"Sen 'hayatım' dediğin şeysin, sen parçacıkların rastlantı sonucu bir araya gelmesinden oluşan geçici bir şeysin. Bu parçacıkların karşılıklı etkileşimleri ve değişimleri sende 'hayatım' dediğin şeyi oluşturmaktadır. Parçacıklar bir süre daha bir arada kalacak, sonra bunlar arasındaki etkileşim duracak ve senin 'hayat' dediğin şeyin de, sorularının da bir sonu gelmiş olacak. Sen rastlantısal olarak bir şeyin küçük bir parçasısın. O küçük parça mayalanmakta. Küçük parça bu mayalanmaya 'hayat' adını veriyor. Parça bütünden kopacak, mayalanma ve bütün sorular son bulacak."
Bir insanın kim olduğunu anlayabilmesi için önce birbirlerini anlamayan, kendi gibi insanlardan oluşan bütün o gizemli insanlığı anlaması gerekmektedir.
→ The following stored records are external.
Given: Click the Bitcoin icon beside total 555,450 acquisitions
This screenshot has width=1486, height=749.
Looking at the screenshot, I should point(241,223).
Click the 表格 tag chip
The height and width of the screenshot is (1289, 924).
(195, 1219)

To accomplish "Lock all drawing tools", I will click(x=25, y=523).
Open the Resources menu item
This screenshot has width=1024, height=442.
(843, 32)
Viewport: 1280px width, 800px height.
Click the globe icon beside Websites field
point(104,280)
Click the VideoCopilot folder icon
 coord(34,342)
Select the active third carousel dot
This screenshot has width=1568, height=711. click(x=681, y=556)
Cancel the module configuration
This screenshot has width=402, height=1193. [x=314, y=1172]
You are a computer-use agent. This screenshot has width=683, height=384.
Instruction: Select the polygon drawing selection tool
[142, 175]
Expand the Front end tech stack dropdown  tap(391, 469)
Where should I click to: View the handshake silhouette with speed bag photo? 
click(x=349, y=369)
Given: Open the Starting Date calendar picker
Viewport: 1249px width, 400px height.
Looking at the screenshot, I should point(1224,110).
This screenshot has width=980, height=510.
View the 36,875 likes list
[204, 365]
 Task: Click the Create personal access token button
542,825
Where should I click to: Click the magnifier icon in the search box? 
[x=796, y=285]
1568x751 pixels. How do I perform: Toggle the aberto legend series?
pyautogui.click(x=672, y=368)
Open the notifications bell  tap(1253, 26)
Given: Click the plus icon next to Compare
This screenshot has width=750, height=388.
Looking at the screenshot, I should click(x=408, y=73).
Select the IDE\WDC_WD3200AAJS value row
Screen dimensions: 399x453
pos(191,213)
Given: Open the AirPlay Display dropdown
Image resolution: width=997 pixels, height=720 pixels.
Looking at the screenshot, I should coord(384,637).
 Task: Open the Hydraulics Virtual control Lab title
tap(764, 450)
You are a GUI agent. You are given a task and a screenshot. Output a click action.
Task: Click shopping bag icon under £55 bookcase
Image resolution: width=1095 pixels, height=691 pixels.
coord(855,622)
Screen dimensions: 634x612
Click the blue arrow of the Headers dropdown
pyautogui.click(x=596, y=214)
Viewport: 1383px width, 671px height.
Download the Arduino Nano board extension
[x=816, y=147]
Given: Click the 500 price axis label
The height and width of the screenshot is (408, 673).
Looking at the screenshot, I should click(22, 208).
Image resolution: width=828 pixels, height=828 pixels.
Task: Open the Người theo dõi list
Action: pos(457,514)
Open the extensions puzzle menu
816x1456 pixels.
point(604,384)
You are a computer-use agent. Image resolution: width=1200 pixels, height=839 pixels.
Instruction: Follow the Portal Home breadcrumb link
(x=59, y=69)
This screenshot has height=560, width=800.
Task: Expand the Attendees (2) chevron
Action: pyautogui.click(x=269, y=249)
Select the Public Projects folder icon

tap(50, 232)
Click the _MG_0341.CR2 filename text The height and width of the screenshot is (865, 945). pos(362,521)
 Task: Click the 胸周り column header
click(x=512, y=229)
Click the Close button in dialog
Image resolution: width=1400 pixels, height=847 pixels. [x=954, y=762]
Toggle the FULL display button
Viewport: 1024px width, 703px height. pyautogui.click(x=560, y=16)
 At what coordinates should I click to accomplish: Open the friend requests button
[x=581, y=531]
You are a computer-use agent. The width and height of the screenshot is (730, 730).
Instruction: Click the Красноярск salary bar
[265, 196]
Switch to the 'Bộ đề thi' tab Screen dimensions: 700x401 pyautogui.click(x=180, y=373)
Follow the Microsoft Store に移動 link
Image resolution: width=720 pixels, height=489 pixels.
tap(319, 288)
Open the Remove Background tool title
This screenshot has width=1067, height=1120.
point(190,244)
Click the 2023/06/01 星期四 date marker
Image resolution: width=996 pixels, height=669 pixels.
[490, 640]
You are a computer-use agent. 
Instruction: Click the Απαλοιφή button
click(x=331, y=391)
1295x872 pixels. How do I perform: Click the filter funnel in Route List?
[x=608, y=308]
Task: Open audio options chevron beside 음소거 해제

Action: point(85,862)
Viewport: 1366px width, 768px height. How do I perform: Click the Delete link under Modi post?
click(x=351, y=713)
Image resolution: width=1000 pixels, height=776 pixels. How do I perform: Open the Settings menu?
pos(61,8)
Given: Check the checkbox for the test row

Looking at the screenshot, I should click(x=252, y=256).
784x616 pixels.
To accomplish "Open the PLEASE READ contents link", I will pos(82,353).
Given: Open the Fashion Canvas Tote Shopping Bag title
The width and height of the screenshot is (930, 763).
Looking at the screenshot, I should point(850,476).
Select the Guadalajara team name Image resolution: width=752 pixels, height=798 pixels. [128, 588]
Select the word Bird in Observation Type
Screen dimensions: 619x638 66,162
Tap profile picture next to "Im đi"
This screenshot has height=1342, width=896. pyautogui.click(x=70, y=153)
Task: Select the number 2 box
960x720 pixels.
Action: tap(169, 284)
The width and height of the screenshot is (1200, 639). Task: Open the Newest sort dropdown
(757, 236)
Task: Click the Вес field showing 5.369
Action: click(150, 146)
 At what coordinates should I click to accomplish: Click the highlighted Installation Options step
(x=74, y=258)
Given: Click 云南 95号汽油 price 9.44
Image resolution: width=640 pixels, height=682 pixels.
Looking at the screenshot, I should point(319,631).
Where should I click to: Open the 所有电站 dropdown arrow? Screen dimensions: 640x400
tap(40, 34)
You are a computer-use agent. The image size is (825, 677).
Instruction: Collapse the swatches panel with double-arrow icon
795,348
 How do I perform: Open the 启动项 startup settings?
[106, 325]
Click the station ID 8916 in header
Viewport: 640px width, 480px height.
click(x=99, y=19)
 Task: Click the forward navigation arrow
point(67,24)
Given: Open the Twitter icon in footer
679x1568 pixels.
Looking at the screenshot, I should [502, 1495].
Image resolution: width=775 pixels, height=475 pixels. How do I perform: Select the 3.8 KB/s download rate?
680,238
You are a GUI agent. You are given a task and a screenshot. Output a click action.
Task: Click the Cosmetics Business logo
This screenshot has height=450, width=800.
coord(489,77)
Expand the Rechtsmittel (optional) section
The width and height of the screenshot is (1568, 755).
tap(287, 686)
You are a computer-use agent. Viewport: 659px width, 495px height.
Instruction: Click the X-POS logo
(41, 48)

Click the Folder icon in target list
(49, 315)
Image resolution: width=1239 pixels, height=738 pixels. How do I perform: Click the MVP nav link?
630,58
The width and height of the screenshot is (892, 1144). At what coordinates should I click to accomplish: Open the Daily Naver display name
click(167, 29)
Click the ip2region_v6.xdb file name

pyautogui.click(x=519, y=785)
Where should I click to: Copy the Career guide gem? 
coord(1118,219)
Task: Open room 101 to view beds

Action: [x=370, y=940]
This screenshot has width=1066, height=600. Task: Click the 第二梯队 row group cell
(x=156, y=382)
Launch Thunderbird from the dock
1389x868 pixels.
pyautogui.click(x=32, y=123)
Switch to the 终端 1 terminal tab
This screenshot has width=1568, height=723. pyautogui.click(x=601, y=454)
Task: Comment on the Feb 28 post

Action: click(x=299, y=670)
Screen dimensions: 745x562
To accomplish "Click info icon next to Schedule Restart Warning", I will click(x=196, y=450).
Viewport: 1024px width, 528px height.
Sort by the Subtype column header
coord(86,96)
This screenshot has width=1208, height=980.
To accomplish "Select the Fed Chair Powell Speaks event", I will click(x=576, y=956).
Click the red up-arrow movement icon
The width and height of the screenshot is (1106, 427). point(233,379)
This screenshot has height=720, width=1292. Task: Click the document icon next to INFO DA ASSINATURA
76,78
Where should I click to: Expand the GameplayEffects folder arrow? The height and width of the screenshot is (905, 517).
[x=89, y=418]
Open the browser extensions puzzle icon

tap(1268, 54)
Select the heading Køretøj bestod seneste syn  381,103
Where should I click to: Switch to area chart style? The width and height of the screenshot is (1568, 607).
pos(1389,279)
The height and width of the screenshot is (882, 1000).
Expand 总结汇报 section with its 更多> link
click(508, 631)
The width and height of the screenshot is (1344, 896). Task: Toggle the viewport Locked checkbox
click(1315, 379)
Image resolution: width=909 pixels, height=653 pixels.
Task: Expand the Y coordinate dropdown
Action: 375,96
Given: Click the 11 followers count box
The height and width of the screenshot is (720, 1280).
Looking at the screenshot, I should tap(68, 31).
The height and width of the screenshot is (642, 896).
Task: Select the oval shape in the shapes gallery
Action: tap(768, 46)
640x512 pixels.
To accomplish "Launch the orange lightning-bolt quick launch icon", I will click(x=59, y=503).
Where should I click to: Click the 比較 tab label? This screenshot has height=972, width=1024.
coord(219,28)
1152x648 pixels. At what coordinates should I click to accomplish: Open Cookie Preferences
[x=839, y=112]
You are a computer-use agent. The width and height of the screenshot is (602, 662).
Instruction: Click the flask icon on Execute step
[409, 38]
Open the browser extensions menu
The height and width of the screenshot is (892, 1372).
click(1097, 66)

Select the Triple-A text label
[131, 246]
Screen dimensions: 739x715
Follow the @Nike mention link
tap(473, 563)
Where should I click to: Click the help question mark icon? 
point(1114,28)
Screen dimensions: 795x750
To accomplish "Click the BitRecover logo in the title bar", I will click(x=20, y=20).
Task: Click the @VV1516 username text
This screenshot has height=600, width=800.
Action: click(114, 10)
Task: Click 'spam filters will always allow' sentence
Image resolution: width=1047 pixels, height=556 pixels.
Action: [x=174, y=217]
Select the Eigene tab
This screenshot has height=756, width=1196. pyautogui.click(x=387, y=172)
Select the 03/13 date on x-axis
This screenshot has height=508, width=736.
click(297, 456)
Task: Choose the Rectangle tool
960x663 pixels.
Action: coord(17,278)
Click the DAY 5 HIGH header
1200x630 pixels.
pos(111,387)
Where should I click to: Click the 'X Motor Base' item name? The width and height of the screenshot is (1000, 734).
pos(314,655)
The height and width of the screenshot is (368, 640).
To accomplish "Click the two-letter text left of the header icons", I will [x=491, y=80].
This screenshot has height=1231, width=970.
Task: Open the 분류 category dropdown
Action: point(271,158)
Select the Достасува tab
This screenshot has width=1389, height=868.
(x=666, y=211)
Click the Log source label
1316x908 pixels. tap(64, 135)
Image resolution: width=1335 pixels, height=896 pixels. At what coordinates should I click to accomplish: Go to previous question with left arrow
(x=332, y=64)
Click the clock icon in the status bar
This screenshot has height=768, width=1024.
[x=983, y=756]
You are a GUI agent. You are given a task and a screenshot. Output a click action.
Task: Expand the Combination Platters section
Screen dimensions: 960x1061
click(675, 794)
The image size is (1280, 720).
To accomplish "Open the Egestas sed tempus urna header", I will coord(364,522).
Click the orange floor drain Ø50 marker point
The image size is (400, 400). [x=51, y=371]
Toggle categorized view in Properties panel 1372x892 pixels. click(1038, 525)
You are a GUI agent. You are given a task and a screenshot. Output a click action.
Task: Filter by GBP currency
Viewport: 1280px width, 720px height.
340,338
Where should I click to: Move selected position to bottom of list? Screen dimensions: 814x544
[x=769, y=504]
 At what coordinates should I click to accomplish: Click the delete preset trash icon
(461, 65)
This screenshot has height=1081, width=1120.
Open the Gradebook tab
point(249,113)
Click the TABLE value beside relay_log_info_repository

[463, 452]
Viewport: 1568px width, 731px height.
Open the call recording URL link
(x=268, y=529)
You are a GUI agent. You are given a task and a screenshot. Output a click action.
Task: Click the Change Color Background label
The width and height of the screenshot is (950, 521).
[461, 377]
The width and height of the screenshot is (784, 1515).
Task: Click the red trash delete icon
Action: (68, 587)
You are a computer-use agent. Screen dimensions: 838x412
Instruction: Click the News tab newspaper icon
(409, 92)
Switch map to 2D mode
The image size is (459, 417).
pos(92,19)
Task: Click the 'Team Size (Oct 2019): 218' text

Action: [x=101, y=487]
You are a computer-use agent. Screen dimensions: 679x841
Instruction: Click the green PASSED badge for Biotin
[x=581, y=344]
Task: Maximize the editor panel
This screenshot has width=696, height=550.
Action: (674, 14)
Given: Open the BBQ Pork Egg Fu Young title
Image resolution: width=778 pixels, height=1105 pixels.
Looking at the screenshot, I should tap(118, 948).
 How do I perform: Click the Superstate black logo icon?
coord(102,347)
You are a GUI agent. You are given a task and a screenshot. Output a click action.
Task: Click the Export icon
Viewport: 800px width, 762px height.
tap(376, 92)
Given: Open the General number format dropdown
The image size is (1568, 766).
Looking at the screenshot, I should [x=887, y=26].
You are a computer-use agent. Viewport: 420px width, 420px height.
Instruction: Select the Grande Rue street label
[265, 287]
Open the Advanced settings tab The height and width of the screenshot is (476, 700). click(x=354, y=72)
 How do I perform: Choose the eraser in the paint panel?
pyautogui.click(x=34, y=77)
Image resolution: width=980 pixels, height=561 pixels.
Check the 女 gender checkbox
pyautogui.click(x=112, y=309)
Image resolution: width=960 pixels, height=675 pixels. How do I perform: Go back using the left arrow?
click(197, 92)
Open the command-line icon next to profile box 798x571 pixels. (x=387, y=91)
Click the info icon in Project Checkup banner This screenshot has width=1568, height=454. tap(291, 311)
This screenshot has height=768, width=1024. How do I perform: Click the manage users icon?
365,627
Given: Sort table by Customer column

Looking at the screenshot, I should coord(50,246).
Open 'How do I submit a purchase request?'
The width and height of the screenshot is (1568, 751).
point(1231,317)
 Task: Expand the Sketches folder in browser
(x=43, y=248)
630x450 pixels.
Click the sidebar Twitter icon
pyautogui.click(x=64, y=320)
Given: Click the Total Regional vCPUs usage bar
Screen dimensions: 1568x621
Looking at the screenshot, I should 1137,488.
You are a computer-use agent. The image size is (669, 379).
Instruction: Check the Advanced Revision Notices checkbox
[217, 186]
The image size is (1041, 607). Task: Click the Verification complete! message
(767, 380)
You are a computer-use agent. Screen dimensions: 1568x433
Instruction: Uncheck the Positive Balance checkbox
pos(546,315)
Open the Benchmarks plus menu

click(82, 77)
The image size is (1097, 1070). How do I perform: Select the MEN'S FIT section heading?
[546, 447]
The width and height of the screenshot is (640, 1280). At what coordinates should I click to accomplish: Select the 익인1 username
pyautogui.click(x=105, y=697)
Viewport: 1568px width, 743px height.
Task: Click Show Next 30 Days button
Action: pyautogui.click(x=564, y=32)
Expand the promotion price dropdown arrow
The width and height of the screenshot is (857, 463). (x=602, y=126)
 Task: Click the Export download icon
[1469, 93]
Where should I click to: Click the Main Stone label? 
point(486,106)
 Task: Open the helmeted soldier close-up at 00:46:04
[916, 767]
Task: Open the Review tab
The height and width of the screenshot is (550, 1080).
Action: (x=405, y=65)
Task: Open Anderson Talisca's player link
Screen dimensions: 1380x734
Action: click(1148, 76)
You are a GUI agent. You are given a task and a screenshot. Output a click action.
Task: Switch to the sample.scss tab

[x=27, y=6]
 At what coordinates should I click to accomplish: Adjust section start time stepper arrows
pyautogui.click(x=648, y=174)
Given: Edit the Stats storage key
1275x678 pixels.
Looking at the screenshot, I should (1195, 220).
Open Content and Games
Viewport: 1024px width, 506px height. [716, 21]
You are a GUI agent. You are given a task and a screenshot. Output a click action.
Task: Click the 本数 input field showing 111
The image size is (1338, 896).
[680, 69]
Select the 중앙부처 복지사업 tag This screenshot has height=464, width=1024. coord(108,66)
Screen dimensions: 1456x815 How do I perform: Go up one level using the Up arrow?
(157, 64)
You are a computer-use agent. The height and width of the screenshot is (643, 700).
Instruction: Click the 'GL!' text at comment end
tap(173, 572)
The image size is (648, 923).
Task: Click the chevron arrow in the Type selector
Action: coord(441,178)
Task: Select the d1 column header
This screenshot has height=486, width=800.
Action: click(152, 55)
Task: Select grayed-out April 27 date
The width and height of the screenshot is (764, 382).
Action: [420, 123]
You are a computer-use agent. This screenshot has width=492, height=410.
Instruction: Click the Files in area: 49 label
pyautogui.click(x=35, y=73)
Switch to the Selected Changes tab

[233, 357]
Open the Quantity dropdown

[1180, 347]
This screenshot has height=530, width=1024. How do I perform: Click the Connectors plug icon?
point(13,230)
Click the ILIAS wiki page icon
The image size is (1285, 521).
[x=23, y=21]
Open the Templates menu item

"Niçin yaşayayım? Niçin herhangi bir şeye karşı bir istek duyayım? Niçin herhangi bir şey yapayım? Hayatımın beni bekleyen kaçınılmaz ölümün yok etmeyeceği bir anlam var mı?"
Dünya hayatı, herhangi bir iradeye göre gerçekleşmektedir. Biri, dünyanın bu hayatıyla ve bizim hayatlarımızla kendine özgü bir eser gerçekleştirmektedir. Bu iradenin anlamını kavrama umuduna sahip olmak istiyorsak, her şeyden önce onu yerine getirmek, bizden isteneni yapmak zorundayız. Eğer benden isteneni yapmazsam, bu durumda benden istenen şeyi asla kavrayamam.